Foto: EPA/JAVIER DEL REAL

St. Pölten - Was geschieht eigentlich mit den Bildern und Botschaften von Protestbewegungen, wenn sie zu Gegenständen von Kunstwerken werden? Aktueller Frageanlass ist das Stück C(h)oeurs des belgischen Choreografen Alain Platel, zu sehen am Samstag im Festspielhaus St. Pölten.

Der Personalaufwand ist beträchtlich in diesem Mix aus Tanz- und Musiktheater mit zehn Tänzern aus Platels Gruppe Les ballets C de la B, dem 80-köpfigen Coro Intermezzo des Madrider Teatro Real und dem Tonkünstler-Orchester Niederösterreich unter Marc Piollet. Die Musik zu der 2012 im Auftrag des damaligen Teatro-Real-Leiters Gerard Mortier entstandenen Produktion stammt von den Jubilaren Giuseppe Verdi und Richard Wagner.

Wobei: Mortier wurde mittlerweile gegen seinen Willen vorzeitig als künstlerischer Direktor abgesetzt. Der streitbare Belgier wird unter seinem Nachfolger Joan Matabosch als Berater weiter für das Haus arbeiten.
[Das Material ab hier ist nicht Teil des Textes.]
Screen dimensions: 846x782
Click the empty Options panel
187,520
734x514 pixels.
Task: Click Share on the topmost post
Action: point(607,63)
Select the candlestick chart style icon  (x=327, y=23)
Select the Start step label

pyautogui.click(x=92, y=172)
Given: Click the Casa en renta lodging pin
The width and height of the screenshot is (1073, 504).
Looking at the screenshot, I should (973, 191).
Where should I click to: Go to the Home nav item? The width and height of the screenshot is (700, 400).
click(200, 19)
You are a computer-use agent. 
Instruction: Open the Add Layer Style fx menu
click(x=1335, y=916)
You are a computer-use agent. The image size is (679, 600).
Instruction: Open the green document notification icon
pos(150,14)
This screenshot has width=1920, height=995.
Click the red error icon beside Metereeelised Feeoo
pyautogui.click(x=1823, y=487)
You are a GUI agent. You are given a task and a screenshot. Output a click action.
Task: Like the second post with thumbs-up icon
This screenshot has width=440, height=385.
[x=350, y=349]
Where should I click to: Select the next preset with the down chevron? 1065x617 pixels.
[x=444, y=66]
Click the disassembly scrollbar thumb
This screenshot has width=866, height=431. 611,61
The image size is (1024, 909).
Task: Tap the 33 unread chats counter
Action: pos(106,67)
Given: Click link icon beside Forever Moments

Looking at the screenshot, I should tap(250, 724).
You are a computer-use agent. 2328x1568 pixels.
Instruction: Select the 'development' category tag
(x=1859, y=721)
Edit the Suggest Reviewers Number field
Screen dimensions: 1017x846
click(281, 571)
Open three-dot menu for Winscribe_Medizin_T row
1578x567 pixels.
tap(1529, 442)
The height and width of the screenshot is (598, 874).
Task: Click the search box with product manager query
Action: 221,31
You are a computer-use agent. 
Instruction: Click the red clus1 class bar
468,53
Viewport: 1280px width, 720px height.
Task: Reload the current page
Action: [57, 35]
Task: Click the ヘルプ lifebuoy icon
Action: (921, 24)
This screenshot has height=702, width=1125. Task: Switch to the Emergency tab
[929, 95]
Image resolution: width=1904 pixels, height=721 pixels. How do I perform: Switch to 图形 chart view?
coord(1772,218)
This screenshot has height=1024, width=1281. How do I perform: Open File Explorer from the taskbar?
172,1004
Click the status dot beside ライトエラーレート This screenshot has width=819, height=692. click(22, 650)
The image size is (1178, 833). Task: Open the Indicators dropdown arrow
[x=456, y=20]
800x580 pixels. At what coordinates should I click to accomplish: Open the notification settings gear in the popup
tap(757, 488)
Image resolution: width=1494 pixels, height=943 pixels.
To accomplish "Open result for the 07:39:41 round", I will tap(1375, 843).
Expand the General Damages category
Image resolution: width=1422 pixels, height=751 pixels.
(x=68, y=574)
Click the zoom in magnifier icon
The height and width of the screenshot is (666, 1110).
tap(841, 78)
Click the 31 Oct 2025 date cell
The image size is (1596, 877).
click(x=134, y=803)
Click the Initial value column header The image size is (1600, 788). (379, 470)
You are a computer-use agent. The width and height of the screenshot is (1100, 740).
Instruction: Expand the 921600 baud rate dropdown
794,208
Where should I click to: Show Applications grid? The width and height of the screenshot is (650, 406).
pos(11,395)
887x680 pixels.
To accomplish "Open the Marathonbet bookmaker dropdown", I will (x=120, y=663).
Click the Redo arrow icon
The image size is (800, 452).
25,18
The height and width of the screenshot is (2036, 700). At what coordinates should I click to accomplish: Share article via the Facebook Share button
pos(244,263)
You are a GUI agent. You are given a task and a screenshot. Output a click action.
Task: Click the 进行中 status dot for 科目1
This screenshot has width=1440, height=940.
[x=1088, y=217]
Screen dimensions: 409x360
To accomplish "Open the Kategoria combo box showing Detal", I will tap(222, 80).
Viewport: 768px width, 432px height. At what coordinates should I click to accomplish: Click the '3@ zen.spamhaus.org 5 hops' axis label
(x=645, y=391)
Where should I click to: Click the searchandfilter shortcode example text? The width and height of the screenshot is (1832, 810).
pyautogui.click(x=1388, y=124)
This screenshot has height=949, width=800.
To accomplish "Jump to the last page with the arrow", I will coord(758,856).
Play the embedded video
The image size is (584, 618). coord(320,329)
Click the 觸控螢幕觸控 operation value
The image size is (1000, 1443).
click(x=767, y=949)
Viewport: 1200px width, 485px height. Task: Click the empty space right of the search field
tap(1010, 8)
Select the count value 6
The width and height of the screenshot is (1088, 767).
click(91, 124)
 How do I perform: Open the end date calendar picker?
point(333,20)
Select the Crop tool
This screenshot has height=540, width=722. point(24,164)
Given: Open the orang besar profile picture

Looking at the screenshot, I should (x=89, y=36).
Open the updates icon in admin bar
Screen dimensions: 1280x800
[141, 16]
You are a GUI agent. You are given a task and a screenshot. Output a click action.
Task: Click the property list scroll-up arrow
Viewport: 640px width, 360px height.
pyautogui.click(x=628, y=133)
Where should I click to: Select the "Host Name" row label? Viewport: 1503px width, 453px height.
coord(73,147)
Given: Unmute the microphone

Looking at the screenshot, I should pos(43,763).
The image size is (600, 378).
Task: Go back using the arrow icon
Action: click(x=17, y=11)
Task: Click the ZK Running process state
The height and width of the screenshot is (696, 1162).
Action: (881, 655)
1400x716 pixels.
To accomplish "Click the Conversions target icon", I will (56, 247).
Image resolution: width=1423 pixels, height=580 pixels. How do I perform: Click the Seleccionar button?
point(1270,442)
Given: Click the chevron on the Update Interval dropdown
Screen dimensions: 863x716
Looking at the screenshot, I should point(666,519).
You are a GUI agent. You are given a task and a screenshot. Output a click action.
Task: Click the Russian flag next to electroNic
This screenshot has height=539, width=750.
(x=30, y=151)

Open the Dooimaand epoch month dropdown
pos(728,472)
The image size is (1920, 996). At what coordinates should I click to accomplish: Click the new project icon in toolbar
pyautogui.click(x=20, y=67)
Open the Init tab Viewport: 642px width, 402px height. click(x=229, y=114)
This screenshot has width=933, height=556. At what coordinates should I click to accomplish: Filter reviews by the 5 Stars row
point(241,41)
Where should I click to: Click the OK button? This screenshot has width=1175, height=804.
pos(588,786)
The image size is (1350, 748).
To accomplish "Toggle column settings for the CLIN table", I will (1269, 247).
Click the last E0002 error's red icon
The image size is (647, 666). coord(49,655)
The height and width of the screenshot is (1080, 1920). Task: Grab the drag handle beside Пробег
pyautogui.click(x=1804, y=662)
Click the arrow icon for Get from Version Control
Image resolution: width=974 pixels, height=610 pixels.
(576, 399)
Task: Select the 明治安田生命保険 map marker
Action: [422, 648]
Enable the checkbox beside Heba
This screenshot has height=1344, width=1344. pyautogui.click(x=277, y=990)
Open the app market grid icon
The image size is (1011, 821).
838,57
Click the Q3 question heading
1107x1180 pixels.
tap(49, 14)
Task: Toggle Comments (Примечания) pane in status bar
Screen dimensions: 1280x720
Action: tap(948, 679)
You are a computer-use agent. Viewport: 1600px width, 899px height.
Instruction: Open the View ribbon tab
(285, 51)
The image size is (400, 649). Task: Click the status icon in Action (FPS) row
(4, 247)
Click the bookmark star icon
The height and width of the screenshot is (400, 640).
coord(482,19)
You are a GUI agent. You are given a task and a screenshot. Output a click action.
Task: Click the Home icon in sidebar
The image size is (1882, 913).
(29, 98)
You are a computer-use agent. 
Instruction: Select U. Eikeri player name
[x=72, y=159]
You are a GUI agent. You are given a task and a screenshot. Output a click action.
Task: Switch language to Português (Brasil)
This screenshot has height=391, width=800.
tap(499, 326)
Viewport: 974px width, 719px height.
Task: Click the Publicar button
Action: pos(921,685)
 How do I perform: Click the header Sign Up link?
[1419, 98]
Alain Platel (54) ist jedenfalls eine der prominentesten Figuren der weltweit einflussreichen flämischen Tanzszene, zu der auch Anne Teresa De Keersmaeker, Wim Vandekeybus und Jan Fabre gehören. Madrid, die Stadt der Indignados, der Bewegung gegen die Auswirkungen von Spekulation und Sparkurs auf die spanische Bevölkerung, war der ideale Ort für den Versuch, diesen Protest auf die Ebene der Hochkultur zu heben. Dorthin also, wo viele der Verantwortlichen für die Krise ihren Feierabend verbringen. C(h)oeurs wurde vergangenen September auch in der EU-Hauptstadt Brüssel gezeigt.

Leid und Protest

Aber wozu? Werden die Proteste derer, die sich die teuren Karten für das dortige Théâtre de la Monnaie oder das Teatro Real nicht leisten können, durch Großproduktionen wie C(h)oeurs nicht ästhetisiert und verharmlost? Delektiert sich da nicht eine Elite in ihrem gepolsterten Gestühl an den Metaphern für das reale Leid derer, die durch das Wirken dieser Kaste Job und Wohnung verloren haben? Das ist sicher richtig.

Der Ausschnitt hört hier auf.